Functional independence is dictated by the ability to perform basic activities of daily living (ADLs). Although hospitalization is associated with impairments in function, we know less about patients' functional trajectory following hospitalization. We examined patients' ability to do basic ADLs across pre-admission, admission, and follow-up (discharge or two-weeks post-admission) and determined which factors predicted changes in ADLs at follow-up. A secondary analysis of a small prospective cohort study of older patients (n=83, 50 females, 81 ± 8 years) from the Emergency Department and a Geriatric Unit were included.

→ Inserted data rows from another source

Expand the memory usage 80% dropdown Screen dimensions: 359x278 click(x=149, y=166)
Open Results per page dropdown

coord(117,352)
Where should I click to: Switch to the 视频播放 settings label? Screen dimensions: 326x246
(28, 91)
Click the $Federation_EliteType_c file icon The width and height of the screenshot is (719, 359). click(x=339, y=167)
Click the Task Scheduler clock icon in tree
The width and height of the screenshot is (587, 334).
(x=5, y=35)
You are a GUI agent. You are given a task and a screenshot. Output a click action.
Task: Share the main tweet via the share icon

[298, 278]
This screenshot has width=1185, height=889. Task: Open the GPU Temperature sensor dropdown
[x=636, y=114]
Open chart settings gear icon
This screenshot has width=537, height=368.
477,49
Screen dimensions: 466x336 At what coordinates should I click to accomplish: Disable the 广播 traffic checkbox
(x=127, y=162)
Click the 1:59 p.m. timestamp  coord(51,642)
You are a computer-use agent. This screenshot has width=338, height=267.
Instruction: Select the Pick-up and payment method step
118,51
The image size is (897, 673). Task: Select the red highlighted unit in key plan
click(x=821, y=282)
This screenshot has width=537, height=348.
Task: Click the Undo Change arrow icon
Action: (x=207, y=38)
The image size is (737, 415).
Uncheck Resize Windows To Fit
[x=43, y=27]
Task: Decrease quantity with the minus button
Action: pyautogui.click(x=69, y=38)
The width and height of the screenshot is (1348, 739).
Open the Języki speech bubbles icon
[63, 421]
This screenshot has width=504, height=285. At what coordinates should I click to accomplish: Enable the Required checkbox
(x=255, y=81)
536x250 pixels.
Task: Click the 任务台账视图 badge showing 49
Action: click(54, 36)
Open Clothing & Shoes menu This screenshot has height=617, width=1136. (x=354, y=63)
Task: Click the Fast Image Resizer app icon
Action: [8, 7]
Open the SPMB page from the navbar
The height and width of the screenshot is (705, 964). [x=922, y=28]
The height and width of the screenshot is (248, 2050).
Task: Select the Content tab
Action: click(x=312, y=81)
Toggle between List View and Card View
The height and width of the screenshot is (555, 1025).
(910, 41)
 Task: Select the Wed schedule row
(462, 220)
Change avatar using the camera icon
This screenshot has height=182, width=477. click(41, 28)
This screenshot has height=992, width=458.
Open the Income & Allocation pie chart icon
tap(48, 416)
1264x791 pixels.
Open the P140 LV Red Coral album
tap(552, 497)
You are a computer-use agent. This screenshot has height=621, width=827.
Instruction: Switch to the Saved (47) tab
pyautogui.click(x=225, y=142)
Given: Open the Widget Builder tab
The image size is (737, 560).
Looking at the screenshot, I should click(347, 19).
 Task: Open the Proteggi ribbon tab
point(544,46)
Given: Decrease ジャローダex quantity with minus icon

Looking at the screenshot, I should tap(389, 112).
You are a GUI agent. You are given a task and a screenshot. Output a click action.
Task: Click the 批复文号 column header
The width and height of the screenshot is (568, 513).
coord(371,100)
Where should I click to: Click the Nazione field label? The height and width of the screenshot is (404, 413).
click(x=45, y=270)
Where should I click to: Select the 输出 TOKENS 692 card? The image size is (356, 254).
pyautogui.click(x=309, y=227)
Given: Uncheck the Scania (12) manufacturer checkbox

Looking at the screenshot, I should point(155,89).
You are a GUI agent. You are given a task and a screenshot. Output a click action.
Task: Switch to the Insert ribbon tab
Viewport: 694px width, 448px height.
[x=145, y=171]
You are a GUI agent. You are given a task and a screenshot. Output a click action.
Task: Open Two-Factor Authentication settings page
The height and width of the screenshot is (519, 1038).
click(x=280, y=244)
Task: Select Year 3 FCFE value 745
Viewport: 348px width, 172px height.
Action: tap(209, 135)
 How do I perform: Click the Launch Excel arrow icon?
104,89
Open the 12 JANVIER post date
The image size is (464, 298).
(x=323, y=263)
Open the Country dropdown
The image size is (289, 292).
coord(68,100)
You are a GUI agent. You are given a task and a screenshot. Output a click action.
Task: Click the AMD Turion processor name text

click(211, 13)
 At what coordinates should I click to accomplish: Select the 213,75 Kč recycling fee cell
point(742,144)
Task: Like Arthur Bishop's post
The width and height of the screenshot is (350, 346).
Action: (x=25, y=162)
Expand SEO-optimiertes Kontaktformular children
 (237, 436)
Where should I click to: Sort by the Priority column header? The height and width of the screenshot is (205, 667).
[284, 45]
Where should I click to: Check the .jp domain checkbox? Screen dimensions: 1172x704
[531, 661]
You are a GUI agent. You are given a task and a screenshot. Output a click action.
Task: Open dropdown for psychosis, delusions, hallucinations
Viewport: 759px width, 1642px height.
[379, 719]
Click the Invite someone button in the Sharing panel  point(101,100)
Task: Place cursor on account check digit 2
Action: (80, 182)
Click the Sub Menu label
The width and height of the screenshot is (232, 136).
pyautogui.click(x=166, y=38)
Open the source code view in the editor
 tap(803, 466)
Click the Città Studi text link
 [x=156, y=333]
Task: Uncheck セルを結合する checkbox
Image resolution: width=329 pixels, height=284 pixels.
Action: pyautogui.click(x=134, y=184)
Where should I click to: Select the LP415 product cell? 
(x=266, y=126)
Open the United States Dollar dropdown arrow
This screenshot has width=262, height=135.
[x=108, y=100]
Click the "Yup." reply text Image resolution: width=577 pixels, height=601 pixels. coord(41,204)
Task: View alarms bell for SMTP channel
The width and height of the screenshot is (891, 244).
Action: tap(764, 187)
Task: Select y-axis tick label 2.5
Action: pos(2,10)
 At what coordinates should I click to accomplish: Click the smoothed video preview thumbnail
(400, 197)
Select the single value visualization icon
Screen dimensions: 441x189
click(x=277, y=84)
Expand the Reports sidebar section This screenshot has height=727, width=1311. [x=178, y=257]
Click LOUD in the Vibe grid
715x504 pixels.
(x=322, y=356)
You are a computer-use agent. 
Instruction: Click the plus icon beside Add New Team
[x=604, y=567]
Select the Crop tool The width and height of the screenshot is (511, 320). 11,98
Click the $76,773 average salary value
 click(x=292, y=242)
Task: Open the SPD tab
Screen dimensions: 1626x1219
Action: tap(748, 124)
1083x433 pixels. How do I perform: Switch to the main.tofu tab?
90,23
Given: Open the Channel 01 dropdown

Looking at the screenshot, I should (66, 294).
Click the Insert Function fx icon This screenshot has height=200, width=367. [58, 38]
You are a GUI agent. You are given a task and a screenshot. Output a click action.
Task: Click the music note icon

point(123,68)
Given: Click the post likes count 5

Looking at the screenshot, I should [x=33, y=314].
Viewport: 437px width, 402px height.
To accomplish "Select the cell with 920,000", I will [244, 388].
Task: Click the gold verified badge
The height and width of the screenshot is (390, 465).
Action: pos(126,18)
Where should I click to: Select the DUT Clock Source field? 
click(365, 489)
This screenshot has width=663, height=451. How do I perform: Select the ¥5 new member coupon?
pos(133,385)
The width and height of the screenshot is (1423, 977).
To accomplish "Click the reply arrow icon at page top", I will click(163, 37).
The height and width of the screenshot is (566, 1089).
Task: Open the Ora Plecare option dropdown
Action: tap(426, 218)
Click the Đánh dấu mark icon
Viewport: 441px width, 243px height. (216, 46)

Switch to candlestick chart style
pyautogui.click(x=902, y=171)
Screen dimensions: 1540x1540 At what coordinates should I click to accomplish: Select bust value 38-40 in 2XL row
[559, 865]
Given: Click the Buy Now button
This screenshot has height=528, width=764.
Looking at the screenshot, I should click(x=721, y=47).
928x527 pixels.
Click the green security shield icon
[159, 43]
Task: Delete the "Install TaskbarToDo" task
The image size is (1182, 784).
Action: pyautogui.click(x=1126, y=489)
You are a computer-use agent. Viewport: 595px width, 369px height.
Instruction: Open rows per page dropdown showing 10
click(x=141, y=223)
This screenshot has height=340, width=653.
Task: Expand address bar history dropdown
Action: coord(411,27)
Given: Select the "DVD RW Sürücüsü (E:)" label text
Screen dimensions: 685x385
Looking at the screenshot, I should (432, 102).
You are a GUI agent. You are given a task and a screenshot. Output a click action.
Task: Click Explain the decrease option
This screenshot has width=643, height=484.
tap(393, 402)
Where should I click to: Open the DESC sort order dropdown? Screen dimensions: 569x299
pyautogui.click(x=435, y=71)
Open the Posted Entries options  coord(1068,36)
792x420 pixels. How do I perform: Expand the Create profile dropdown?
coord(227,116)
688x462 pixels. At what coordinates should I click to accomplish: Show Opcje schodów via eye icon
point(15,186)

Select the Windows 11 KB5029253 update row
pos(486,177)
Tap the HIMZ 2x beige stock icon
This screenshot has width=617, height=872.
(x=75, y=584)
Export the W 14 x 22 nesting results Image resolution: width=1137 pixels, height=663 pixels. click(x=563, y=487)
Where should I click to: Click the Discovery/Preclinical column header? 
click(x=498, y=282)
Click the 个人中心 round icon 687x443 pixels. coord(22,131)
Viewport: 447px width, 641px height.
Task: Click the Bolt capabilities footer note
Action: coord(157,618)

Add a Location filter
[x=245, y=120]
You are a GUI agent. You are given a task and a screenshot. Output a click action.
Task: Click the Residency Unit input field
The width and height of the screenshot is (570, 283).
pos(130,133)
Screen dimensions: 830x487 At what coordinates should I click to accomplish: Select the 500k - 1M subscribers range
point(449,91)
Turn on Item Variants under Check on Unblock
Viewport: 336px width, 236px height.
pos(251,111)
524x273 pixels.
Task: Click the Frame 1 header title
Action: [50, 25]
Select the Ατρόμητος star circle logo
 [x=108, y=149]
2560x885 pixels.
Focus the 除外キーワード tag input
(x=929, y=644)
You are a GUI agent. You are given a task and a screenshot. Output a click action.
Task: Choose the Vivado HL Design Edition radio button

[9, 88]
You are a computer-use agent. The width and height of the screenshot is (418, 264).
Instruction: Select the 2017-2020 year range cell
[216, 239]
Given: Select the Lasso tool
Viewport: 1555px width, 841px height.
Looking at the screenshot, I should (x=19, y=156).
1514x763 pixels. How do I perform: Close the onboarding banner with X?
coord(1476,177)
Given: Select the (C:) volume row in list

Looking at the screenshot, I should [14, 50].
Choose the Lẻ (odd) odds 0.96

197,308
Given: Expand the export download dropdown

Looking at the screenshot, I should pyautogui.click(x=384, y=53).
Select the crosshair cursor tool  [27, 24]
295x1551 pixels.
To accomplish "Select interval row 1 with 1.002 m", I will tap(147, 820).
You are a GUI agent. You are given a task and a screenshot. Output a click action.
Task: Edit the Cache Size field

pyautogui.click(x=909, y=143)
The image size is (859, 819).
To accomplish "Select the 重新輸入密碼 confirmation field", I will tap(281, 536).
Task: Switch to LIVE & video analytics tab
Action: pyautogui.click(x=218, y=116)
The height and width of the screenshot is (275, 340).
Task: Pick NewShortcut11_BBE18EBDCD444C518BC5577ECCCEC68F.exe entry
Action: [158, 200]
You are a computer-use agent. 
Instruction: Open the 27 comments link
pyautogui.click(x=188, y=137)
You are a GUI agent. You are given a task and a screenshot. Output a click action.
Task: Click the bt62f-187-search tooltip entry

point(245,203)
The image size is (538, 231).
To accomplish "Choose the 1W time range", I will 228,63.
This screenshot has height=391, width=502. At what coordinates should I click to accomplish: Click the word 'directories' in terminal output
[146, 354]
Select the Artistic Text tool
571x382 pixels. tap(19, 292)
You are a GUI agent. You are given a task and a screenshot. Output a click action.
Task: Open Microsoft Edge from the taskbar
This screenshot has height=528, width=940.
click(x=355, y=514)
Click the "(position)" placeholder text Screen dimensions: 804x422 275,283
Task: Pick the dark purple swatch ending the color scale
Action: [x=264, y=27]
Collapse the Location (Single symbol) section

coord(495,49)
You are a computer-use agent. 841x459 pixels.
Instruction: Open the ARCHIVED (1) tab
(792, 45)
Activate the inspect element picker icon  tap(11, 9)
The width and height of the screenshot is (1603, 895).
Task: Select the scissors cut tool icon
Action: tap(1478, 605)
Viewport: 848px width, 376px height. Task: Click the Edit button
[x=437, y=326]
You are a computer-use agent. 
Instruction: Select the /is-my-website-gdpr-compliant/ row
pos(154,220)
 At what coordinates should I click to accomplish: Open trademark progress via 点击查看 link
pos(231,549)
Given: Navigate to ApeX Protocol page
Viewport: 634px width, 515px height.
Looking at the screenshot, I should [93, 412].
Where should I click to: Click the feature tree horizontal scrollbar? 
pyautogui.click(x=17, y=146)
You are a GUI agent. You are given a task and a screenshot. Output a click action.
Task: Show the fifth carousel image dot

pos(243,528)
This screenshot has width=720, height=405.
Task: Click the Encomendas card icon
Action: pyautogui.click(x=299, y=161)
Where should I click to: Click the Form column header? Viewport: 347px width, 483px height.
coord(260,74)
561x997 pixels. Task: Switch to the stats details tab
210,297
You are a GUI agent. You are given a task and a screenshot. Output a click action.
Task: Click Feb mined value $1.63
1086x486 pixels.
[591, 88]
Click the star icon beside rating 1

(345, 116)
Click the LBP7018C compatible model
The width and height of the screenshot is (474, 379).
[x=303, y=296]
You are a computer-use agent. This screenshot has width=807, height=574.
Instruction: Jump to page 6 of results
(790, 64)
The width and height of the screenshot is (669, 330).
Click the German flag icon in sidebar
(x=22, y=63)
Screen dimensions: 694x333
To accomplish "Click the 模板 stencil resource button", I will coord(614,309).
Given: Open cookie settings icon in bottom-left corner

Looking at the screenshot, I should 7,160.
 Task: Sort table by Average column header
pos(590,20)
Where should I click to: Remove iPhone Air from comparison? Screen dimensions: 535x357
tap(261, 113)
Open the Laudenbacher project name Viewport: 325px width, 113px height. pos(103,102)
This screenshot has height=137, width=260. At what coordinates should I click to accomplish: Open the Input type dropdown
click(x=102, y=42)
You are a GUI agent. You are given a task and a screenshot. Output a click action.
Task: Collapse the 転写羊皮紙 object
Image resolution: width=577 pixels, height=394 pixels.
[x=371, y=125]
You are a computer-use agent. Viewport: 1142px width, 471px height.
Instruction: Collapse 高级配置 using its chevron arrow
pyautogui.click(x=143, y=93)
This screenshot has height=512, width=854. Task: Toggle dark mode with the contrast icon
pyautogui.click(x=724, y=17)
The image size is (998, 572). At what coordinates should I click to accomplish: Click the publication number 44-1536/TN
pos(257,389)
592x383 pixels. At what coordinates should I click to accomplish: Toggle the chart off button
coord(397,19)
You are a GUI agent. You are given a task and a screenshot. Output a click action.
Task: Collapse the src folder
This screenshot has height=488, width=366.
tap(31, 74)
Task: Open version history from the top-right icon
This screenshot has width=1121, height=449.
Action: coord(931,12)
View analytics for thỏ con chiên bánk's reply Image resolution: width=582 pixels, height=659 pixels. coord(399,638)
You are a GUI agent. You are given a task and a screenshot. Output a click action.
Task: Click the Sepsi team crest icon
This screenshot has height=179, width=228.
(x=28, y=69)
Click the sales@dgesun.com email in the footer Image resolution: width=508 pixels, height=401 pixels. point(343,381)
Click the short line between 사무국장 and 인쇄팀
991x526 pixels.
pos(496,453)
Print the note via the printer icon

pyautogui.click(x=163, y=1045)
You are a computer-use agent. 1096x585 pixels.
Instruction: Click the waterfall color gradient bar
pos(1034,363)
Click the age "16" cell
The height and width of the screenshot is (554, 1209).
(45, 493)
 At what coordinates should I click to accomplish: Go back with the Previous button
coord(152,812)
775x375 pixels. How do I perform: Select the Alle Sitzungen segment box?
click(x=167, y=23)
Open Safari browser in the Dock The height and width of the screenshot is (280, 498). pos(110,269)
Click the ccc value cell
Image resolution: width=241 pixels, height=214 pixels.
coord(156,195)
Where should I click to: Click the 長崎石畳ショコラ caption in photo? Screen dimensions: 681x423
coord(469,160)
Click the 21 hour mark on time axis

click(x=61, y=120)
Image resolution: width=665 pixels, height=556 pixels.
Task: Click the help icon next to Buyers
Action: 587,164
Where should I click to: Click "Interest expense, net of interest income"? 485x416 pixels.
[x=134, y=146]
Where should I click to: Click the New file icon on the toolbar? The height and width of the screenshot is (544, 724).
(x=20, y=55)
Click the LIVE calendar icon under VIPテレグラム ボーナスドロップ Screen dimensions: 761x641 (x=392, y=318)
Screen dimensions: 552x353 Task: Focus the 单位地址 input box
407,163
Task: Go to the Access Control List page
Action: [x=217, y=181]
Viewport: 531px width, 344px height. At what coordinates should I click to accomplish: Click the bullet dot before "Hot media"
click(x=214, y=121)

ADL scores (dressing, walking, bathing, eating, in and out of bed, and using the toilet) and frailty level (via the Clinical Frailty Scale) were measured. Comparing follow-up to pre-admission, patients reported worse ADL scores for dressing (36% of patients), walking (31%), bathing (34%), eating (25%), in and out of bed (37%), and using the toilet (35%). Most patients (59%) had more difficulty with 1+ ADL at follow-up versus pre-admission, with one-fourth of patients having greater difficulty with 3+ ADLs. Older age and higher frailty level were associated with (all, p < .04) worse functional scores for eating, getting in and out of bed, and using the toilet (frailty only) at follow-up versus pre-admission. Here, most inpatients experienced worse difficulty performing multiple basic ADLs after hospital admission, potentially predisposing them for re-hospitalization and functional dependence. Older and frailer patients generally were less likely to recover to pre-admission levels. Hospitalization challenges patients' ability to perform ADLs in the short-term, post-discharge. Strategies to improve patients' functional trajectory are needed.